A BARMAID who was spotted by casting directors outside a pound shop in York has landed a starring role in a major new film.
Simone Jackson, of Lindley Road in Clifton, was approached outside Poundworld in Coney Street and invited to try for a part in the latest adaptation of Wuthering Heights.
After auditioning for Bafta-winning director Andrea Arnold, Simone landed the part of servant Nelly Dean.
The film has since premiered at the Venice Film Festival, in cinemas around the world and is due to go UK-wide from tomorrow.
Simone, 23, who left school a year early without any GCSEs and had not acted before, said she hoped to continue acting as the experience has been one of the best of her life.
Recalling the moment she was approached in Coney Street, she said: “I took my little brother shopping and I gave him a couple of quid to go into the pound shop. Outside I saw some girls I know from my estate and I stopped to talk to them. A woman came over and stood in the middle of the conversation and she told me she was looking for fresh-faced actors to star in a feature film. I took a leaflet and she said to give her a ring.”
After auditioning and being offered the part, Simone was paid £400 a day to spend two months filming on the North York Moors at the end of last year.

Work order A
In the article about the York barmaid cast in Wuthering Heights, which part did Simone Jackson land?
Work order B
Condense the paragraph beginning "Recalling the moment she was approached" in the article about the York barmaid cast in Wuthering Heights into a shorter version that keeps its main facts.

Exercise data
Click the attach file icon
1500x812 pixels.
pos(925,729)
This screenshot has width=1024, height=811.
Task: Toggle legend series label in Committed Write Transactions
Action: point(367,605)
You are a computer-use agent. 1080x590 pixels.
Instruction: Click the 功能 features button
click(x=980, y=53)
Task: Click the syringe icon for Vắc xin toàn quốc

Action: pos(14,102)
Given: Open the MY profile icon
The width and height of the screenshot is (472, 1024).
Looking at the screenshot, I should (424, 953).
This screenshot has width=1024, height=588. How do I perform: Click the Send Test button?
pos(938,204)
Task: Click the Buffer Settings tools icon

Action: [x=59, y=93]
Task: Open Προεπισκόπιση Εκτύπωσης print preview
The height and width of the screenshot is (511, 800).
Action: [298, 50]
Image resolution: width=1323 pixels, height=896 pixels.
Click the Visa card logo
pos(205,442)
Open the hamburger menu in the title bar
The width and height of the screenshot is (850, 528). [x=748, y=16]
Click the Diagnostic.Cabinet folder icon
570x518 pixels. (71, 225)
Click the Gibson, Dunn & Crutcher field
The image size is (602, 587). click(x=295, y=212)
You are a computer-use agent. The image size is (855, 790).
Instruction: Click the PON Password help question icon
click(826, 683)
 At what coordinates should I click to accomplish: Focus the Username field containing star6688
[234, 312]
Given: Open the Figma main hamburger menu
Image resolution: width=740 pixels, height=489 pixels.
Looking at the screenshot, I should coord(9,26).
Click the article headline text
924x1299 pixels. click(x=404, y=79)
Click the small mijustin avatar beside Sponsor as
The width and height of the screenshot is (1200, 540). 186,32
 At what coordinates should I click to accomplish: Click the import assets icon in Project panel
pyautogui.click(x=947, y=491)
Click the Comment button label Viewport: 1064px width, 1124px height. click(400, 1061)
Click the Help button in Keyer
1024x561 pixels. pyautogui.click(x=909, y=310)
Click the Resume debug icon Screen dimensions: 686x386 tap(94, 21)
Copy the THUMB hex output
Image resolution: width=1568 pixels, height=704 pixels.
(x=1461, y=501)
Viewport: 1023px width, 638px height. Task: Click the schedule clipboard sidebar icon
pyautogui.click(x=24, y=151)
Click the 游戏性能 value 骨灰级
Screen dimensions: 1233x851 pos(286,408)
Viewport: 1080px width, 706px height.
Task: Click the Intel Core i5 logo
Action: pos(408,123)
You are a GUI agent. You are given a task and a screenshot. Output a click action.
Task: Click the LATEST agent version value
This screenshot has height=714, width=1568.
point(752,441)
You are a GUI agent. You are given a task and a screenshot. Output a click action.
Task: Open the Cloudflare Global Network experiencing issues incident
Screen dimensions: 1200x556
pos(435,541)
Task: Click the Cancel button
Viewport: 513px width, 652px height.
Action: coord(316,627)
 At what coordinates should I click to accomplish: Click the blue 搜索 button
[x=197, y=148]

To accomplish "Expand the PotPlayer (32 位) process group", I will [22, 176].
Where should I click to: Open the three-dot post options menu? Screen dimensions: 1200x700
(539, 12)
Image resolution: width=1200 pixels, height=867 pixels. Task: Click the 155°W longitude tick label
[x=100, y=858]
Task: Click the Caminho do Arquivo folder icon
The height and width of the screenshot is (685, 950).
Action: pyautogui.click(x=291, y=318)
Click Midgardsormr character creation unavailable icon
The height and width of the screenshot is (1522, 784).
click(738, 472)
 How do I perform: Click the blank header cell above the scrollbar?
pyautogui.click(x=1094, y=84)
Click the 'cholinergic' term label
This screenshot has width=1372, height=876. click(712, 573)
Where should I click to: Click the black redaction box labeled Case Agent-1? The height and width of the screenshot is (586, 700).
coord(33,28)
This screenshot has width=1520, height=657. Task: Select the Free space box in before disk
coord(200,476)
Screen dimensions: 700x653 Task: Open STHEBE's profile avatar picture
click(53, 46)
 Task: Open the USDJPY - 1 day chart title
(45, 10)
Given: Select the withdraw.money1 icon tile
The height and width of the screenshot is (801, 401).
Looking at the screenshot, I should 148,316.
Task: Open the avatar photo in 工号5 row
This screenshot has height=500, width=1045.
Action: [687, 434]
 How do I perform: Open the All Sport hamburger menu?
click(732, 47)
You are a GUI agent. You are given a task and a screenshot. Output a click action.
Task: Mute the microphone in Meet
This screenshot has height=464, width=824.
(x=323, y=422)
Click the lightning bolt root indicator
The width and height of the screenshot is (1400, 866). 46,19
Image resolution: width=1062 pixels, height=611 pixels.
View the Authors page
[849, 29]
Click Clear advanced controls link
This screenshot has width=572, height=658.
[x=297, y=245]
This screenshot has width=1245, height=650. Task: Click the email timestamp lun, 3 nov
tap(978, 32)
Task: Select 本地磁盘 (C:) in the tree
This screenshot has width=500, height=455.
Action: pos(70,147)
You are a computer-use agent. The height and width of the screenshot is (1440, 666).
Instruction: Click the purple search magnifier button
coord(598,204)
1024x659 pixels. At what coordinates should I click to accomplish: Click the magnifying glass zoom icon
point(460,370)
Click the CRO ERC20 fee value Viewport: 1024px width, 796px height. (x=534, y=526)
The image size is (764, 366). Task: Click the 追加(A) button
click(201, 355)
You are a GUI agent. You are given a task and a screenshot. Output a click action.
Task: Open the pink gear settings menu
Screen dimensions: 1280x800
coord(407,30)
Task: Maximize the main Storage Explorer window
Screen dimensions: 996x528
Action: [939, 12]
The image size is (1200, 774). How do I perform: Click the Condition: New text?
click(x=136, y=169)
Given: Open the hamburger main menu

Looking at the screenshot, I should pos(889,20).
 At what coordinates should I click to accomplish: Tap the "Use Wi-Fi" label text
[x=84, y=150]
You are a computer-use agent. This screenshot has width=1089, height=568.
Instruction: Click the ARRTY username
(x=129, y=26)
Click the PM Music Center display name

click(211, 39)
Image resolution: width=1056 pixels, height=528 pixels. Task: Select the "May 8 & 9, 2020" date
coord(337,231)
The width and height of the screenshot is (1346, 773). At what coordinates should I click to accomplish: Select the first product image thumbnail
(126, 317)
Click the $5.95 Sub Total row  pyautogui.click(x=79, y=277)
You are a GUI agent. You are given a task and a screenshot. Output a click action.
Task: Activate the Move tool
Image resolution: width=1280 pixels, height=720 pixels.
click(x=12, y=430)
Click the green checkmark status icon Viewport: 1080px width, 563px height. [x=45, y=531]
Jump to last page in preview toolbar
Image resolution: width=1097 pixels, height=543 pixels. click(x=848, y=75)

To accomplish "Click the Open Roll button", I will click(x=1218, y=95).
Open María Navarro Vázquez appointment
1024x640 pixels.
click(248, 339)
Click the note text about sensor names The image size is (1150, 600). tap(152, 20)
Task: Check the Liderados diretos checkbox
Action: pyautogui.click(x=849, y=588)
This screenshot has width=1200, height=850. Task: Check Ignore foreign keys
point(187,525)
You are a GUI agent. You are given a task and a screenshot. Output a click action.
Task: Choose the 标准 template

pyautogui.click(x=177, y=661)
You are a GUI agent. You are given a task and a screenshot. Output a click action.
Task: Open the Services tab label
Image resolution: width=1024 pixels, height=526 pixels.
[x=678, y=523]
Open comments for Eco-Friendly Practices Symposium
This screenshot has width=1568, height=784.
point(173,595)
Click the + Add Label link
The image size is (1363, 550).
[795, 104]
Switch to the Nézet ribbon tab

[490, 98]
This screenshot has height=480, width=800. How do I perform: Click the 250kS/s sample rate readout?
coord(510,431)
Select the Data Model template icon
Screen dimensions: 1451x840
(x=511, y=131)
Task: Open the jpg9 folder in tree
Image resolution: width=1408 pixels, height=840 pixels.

Written answer A
The servant Nelly Dean.

Written answer B
Simone had taken her little brother shopping and given him a couple of pounds to spend in the pound shop. While she was talking outside with girls from her estate, a woman interrupted to say she was looking for fresh-faced actors for a feature film. She gave Simone a leaflet and asked her to call.